→ 指示
レコードのうち、文字列「more」を含む行をすべて示してください。大文字と小文字は区別されます。

[記述された項目を特定するためのレコード]
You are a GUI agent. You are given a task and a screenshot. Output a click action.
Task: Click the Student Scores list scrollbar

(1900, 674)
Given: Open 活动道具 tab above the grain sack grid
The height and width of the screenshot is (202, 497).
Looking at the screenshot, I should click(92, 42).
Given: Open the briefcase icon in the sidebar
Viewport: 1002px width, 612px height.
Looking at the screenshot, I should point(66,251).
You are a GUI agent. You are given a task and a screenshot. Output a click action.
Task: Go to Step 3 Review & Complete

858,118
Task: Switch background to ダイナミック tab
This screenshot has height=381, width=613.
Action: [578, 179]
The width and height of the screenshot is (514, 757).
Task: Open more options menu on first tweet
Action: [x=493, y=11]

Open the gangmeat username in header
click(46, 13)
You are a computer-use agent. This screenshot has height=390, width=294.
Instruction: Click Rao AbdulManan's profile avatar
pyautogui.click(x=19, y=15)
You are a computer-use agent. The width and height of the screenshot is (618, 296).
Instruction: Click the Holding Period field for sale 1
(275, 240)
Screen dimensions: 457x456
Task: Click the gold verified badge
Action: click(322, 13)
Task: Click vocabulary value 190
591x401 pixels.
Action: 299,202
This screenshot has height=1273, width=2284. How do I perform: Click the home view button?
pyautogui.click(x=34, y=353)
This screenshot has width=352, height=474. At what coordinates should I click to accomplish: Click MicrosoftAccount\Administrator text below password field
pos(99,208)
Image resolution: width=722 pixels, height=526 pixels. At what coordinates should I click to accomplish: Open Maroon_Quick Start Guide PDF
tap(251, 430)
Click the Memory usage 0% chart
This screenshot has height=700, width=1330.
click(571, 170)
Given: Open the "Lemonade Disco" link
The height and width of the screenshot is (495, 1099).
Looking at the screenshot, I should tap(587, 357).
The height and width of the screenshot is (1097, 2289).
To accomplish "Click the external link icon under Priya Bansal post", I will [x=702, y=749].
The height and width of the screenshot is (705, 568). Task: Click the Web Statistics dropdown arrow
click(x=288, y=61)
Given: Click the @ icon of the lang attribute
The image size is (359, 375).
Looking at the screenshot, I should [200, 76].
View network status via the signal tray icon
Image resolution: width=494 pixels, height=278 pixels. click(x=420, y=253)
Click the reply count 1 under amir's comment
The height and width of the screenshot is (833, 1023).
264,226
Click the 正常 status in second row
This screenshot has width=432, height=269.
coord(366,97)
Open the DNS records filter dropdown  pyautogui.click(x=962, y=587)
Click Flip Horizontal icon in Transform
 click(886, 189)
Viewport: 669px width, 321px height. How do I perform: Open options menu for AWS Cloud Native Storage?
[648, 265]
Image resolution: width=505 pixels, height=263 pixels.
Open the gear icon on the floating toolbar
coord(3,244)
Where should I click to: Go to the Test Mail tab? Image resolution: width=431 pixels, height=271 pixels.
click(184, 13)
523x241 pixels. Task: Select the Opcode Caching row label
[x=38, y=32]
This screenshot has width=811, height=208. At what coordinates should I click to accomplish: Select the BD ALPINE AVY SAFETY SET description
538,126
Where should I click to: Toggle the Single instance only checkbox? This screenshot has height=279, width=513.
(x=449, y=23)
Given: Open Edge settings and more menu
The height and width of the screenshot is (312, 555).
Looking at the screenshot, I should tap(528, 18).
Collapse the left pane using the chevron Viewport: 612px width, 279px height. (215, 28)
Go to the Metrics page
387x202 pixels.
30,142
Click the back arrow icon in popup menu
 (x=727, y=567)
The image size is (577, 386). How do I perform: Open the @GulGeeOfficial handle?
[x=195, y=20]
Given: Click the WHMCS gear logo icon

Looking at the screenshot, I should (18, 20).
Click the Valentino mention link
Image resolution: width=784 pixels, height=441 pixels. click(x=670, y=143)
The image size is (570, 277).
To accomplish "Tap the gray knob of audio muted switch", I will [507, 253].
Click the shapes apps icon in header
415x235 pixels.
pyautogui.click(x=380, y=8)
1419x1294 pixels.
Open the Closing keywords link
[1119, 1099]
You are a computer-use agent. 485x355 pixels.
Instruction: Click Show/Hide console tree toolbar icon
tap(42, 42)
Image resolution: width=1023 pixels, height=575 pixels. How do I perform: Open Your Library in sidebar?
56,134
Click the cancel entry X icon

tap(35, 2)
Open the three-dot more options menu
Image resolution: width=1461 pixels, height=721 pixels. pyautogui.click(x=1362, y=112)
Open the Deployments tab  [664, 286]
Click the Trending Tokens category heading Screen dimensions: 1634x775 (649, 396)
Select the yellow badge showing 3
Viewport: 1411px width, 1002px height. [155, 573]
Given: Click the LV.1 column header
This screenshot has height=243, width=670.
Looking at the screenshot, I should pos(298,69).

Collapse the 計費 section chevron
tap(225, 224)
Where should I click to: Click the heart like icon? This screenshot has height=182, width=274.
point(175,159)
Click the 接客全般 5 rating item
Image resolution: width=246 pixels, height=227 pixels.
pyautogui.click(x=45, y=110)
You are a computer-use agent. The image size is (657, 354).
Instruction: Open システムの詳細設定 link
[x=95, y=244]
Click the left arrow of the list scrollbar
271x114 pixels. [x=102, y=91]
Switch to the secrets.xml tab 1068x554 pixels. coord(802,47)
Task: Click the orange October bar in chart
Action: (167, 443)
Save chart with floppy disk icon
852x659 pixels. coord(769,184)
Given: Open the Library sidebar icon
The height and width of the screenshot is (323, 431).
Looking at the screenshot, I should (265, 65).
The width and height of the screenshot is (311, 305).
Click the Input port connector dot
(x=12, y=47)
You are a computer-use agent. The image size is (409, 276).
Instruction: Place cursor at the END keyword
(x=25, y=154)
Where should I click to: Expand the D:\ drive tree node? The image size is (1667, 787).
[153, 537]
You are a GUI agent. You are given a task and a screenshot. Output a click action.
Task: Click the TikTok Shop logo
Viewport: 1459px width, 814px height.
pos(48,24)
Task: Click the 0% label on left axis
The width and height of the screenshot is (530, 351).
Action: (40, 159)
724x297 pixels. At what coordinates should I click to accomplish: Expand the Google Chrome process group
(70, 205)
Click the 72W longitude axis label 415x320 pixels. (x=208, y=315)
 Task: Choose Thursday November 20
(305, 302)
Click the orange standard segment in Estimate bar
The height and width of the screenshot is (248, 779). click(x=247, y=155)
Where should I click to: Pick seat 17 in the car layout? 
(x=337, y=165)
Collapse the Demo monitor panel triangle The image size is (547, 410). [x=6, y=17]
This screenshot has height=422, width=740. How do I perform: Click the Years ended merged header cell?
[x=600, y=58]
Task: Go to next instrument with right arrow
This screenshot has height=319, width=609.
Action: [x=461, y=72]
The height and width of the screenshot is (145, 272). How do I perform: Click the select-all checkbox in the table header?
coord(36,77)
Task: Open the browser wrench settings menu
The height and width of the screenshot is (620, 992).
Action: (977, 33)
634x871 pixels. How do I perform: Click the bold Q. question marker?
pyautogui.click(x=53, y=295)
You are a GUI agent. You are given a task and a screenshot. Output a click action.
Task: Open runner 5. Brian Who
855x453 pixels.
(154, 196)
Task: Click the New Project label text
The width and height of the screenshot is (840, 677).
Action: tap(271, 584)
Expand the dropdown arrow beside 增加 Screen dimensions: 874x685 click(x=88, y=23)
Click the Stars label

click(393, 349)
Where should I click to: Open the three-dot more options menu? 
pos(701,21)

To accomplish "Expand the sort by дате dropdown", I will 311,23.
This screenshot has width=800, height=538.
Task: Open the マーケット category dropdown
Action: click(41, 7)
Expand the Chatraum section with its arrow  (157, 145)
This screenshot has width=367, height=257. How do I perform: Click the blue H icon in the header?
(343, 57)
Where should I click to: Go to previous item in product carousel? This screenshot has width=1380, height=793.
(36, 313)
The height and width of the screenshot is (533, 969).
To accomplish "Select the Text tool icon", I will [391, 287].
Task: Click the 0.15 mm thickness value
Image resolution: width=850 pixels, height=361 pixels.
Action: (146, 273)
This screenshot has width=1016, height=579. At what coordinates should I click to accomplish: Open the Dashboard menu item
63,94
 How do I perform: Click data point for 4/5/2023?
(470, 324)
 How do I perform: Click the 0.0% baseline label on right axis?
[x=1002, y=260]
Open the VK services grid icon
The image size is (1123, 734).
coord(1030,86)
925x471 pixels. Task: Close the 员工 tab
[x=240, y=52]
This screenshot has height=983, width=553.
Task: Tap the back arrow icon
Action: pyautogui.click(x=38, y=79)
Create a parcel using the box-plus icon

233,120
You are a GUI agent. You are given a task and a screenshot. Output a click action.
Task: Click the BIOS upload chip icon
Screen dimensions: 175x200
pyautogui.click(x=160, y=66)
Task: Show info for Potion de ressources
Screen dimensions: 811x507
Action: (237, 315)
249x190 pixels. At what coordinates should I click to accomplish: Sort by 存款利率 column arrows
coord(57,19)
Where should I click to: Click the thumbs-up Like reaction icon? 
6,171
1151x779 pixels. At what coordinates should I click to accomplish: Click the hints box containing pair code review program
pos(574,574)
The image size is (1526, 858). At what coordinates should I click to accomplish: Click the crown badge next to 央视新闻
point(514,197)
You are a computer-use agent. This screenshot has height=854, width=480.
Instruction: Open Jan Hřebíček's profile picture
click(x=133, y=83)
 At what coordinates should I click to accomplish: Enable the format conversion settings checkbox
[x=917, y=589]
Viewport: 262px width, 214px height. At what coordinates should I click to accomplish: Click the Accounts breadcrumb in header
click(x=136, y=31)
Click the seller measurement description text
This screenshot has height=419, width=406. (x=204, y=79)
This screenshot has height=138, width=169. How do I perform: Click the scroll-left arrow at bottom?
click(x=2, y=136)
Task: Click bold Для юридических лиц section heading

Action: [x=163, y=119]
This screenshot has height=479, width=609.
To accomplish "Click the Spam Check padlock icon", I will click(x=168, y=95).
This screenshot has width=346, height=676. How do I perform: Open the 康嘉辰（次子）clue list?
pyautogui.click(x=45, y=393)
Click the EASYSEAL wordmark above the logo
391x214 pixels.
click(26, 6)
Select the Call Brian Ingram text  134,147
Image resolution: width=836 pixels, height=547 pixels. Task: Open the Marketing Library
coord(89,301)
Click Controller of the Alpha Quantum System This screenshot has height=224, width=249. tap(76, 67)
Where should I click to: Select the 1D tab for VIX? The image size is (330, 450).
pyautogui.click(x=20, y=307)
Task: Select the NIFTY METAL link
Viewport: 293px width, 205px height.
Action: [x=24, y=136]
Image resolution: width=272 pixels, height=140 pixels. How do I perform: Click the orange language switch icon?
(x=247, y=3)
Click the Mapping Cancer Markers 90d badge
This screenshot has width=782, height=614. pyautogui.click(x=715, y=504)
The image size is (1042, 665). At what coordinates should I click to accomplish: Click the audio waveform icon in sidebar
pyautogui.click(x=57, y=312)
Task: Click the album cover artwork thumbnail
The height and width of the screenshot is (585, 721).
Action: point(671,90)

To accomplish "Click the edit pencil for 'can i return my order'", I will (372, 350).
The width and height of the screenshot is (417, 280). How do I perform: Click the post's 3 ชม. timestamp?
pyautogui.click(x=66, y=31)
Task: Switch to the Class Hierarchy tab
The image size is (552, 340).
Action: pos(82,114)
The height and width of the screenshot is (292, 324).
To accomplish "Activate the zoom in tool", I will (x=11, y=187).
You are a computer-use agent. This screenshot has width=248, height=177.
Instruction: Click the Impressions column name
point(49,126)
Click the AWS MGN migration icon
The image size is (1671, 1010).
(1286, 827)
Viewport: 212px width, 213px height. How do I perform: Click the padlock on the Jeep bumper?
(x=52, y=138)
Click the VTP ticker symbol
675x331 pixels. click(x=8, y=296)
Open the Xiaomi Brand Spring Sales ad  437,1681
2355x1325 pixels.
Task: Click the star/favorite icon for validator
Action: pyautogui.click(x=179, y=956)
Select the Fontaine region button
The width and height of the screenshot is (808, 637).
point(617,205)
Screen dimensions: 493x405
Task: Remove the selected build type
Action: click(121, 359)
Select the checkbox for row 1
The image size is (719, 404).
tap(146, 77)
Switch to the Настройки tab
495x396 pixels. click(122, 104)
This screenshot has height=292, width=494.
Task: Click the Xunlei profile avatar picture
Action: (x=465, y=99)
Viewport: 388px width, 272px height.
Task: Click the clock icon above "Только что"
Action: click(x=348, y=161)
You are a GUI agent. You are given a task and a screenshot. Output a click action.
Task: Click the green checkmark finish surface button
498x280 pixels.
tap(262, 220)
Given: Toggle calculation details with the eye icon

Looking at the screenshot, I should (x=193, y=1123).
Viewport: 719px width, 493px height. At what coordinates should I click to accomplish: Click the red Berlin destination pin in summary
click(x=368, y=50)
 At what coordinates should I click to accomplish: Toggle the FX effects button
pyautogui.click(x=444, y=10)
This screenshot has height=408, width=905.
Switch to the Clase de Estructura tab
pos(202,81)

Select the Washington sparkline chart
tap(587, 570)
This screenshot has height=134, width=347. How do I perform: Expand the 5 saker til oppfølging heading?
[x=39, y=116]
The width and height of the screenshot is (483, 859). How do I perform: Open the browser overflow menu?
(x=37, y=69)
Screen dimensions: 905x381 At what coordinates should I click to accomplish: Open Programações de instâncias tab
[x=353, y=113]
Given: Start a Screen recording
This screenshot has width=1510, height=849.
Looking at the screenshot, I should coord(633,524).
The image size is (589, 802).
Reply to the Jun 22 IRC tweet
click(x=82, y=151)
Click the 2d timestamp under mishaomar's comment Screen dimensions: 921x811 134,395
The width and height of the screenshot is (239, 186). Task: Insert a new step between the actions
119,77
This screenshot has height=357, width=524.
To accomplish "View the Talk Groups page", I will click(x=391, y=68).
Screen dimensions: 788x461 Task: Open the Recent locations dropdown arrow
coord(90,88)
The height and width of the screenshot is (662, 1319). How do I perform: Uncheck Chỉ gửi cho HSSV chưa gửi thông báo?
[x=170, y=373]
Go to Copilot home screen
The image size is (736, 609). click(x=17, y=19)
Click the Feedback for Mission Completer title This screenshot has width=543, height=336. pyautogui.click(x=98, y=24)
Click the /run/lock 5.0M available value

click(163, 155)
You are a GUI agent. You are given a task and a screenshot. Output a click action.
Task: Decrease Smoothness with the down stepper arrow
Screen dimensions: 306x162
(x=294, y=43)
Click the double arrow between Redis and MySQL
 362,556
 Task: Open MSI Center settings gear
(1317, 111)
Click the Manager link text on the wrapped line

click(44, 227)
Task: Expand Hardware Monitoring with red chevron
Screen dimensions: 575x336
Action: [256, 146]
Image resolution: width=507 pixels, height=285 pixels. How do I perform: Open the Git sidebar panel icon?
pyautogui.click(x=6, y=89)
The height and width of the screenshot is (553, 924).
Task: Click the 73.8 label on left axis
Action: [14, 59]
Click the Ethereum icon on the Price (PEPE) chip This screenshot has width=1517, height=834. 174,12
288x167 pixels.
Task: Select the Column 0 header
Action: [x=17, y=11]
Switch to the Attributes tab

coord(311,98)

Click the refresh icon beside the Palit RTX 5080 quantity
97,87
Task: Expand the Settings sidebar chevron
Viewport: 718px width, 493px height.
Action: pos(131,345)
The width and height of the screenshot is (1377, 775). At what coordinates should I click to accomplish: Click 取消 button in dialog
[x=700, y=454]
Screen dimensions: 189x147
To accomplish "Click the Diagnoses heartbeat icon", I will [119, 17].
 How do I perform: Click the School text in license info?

→ 回答
Task: Open more options menu on first tweet
Given: Open Edge settings and more menu
Open the three-dot more options menu
Where should I click to: Open the three-dot more options menu? 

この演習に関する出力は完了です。